The case for gender data reporting
Planned repeal days in Federal Parliament will seek to wind back legislation such as the Workplace Gender Equality Act 2012
Gender Data Reporting

On the back of Treasurer, Joe Hockey’s success in getting G20 agreement on a growth target, the Government is revving the engine of reforms designed to boost productivity by cutting red tape.

In less colourful language, these planned repeal days in Federal Parliament will seek to wind back legislation such as the Workplace Gender Equality Act 2012, which some in business believe are hindering prosperity.

No one likes red tape, least of all CEOs who are chasing revenue growth and would prefer not to have to comply with legislation or directives that they believe are costly distractions from the main game.

So it’s not hard to imagine the quiet cheering in boardrooms across the country now it has emerged that an area ripe for the scissors is gender diversity reporting requirements of companies with more than 100 employees. The extent of the unravelling is also understood to involve lifting the reporting threshold to companies with 1,000 or more staff.

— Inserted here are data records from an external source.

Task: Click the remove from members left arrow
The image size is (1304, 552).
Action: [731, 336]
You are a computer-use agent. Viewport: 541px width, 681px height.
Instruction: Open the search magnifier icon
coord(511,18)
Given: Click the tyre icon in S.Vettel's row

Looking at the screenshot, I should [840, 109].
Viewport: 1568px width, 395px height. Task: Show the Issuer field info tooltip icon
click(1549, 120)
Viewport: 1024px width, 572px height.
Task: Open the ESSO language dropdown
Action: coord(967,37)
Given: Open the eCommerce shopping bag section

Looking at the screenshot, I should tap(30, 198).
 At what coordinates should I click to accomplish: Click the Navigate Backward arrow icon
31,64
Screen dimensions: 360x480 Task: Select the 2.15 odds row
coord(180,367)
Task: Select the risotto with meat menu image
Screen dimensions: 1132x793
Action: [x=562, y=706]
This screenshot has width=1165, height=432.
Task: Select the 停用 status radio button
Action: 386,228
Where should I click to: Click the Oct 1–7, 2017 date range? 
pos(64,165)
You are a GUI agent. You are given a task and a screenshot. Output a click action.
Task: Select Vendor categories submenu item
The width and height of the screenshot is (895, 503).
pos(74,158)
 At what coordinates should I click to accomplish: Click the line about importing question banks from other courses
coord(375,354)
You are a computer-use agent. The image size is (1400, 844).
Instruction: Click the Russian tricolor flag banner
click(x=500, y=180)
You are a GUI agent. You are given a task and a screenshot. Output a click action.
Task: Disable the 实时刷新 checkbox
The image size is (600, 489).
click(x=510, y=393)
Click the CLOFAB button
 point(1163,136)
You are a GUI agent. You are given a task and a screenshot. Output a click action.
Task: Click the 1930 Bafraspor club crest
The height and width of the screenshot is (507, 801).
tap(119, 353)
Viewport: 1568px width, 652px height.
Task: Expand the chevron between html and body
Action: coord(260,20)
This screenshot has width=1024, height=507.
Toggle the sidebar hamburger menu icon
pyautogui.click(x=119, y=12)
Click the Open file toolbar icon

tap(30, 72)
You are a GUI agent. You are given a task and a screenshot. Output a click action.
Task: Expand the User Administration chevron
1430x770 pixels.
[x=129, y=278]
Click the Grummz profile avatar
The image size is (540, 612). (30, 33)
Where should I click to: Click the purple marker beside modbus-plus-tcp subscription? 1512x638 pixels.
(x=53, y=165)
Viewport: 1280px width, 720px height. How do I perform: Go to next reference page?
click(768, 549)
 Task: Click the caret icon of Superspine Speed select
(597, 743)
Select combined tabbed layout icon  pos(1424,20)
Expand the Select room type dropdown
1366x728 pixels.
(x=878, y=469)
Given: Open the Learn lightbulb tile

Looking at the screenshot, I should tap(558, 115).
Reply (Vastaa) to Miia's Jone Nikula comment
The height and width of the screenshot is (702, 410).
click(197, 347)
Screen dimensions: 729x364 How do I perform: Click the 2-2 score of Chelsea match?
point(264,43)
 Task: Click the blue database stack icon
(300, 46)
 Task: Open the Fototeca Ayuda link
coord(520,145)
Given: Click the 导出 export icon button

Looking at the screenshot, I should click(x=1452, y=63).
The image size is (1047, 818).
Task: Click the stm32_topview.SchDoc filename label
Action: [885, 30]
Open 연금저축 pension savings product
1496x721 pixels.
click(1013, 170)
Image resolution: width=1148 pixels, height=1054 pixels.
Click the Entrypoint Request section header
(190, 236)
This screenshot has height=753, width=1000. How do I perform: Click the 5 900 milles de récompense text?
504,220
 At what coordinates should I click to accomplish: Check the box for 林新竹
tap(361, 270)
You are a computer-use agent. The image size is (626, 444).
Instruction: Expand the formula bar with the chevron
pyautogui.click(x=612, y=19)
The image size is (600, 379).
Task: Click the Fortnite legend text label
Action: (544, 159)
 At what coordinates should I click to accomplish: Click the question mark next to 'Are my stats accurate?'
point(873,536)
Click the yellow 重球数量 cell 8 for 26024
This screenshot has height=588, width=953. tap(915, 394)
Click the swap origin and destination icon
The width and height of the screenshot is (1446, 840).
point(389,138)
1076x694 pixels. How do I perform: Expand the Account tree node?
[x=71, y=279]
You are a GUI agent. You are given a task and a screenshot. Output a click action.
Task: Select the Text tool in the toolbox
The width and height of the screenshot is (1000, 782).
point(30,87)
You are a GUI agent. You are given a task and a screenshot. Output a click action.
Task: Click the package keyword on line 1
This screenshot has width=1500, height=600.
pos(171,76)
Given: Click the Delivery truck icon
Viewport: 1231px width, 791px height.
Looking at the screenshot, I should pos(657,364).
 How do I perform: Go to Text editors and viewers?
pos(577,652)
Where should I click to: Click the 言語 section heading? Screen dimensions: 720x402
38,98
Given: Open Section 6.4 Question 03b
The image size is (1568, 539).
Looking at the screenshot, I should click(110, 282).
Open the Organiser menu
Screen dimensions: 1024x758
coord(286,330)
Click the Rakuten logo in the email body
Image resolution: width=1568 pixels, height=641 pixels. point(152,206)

There is no cheering from the group I represent, Chief Executive Women, which counts among its members 300 senior women leaders from the corporate, public service, academic and not-for-profit sectors. As women leaders who support increased workplace participation of women at every level, and who have fought long and hard to enable more women leaders in Australian organisations, we would urge caution before putting gender diversity in the red tape basket.

The minute we as a nation take our eye of this particular ball, and measurement becomes an option for most businesses, the numbers will go backwards – disappearing into the too-hard basket.

Recent history confirms this. The release of EOWA (Equal Opportunity for Women in the Workplace Agency) census data in 2008 was a wake-up call, showing that Australia was going backwards in the number of women on boards and in executive management. Now, WGEA is due to release the first tranche of new data is due on April 1, so the fact is companies have already geared up for it, accounted for it, done it. Let’s see the figures and evaluate them.

CEW strongly advocates measuring data around women’s participation in work, around efforts at achieving gender balance and closing the pay gap. In any business, measuring performance focuses the mind much faster than good intentions. And there’s more than enough evidence that collecting data achieves results.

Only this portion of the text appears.